Lorsque Jalwigi a quitté l’école il est devenu lui aussi camionneur.
En fait il n’aimait pas travailler avec les poids lourds.
Presque immédiatement, il a commencé à fabriquer des tielles. Une tourte italienne, une spécialité de la ville.
En fait c’est sa femme SeSe qui fabrique les tielles.
Ils se sont mariés très jeunes. SeSe était une amie d’école. C’est elle qui s’occupe de la fabrication des tielles.
En fait, Jalwigi préfère être anarchiste.
On le trouve, jour du marché, au bar Les Deux Assassins. Il porte un chapeau noir avec un bord large.
Cache visage.
Une grande cape noire.
Ombrageux, louche.
Des bottes noires italiennes.
Dans sa poche, un stylet italien, super silencieux. Sur le haut du bras, un tatouage du visage de Caserio. Et sur la vitrine du bar, il a peint un portrait de l’assassin bien connu dans la ville. Un portrait à partir d’une photo de Caserio prise lors de ses derniers moments sous la guillotine.
En fait Jalwigi a acheté son stylet dans la coutellerie où Caserio avait acheté le sien. La coutellerie existe encore. Jalwigi n’a jamais tué personne. Avec son stylet super silencieux, il coupe la saucisse cuite par Jajojo dans un réchaud sur le trottoir du bar Les Deux Assassins. A huit heures du matin, c’est l’heure du déjeuner pour les marchands. Petit déjeuner pour Jalwigi.
En fait Jajojo avait été récemment arrêté et enfermé à la prison car il n’avait pas l’autorisation de cuisiner sur la place publique. Normalement la police ne s’occupe pas des petites infractions comme ça, mais Jajojo n’avait pas été dans la même école qu’eux. Il est étranger. Il a passé sa jeunesse à la campagne. Les policiers n’aiment pas les paysans. Ils sont sales. Ils sentent mauvais.

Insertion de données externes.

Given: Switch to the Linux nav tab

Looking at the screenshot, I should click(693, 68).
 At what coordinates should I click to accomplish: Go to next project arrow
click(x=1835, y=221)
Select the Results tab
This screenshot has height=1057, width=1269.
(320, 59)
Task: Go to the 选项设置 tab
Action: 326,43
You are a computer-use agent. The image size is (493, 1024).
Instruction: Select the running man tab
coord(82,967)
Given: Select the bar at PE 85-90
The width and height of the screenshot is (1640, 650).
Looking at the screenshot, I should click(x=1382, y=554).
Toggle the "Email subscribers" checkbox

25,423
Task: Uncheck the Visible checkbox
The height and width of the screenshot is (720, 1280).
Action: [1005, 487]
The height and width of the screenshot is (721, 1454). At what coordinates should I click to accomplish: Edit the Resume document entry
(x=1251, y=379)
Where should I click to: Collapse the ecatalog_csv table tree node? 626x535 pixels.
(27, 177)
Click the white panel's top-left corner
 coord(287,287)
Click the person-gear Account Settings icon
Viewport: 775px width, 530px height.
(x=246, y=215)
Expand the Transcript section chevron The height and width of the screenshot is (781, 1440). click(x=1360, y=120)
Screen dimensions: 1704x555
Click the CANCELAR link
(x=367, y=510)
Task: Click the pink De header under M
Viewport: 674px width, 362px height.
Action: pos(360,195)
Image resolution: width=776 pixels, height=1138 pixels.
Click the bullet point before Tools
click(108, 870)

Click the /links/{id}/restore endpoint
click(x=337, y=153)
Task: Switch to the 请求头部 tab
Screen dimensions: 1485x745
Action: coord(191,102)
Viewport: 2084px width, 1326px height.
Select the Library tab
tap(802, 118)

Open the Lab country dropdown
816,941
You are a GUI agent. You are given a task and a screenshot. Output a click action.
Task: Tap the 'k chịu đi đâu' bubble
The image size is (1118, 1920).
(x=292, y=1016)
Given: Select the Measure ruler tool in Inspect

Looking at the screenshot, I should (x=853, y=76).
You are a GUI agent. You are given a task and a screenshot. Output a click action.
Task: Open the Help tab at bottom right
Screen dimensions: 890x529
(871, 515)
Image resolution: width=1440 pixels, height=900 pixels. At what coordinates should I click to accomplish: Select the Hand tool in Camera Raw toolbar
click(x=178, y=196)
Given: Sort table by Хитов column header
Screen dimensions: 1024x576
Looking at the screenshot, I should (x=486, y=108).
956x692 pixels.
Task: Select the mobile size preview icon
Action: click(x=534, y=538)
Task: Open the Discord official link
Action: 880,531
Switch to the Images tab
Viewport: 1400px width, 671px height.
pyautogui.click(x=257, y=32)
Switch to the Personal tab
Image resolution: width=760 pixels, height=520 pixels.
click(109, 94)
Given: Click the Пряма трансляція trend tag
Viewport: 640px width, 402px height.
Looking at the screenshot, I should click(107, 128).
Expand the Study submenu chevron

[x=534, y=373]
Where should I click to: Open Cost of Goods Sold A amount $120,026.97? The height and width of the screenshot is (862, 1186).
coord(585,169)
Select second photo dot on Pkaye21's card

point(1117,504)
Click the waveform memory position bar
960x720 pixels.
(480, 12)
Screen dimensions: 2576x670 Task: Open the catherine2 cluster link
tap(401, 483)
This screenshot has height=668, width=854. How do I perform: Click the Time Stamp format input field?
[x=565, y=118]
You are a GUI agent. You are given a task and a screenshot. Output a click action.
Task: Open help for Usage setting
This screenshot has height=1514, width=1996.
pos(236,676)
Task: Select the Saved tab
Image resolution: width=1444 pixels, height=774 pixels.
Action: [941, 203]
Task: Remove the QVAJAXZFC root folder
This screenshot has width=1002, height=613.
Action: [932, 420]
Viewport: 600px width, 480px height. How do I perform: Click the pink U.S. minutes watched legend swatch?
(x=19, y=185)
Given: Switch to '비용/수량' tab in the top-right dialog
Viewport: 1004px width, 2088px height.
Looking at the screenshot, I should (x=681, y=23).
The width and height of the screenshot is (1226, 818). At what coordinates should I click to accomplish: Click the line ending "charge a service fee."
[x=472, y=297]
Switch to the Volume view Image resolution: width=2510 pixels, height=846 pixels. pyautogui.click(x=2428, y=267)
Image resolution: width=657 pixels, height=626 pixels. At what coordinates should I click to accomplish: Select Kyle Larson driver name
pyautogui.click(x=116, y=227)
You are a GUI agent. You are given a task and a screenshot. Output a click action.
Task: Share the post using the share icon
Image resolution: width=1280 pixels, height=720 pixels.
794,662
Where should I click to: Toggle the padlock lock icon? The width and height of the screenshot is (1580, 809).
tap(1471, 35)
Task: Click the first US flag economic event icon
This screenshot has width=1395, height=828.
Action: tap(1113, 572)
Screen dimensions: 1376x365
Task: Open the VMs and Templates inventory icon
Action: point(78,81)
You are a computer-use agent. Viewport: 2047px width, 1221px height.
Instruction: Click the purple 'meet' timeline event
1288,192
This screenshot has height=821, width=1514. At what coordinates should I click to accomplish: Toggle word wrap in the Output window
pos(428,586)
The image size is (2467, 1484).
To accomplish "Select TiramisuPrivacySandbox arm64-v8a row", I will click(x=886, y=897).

Les policiers se moquent de Jalwigi quand ils le voient manger son petit déjeuner. Ils lui demandent s’il a tué quelqu’un récemment avec son beau sylet. Sa réponse, toujours la même, est qu’il va tuer le Président de la République.
En fait, Jalwigi aurait tué tous les Présidents de la République de ces quarante dernières années. Mais c’est seulement des saucisses qui ont été coupées. Jalwigi commande des coups de rouge pour les policiers. Ses amis d’école. Et autour de la table ils bavardent ensemble.
Ils bavardent jusqu’à
Jusqu’à ce que
La femme de Jalwigi arrive
SeSe arrive
Elle est grande, droite sur ses talons. Elle porte une combinaison italienne, très chic, nette. Elle regarde les policiers. Ils arrêtent de bavarder. Ils se lèvent et s’éloignent de la table.
Elle fait un petit sourire en disant oui de la tête. Elle prend sa place à côté de Jalwigi. Commande un thé vert.
En fait SeSe est une amie de longue date du chef de la police. Quand elle sourit, les policiers reculent. Elle est Tchétchène.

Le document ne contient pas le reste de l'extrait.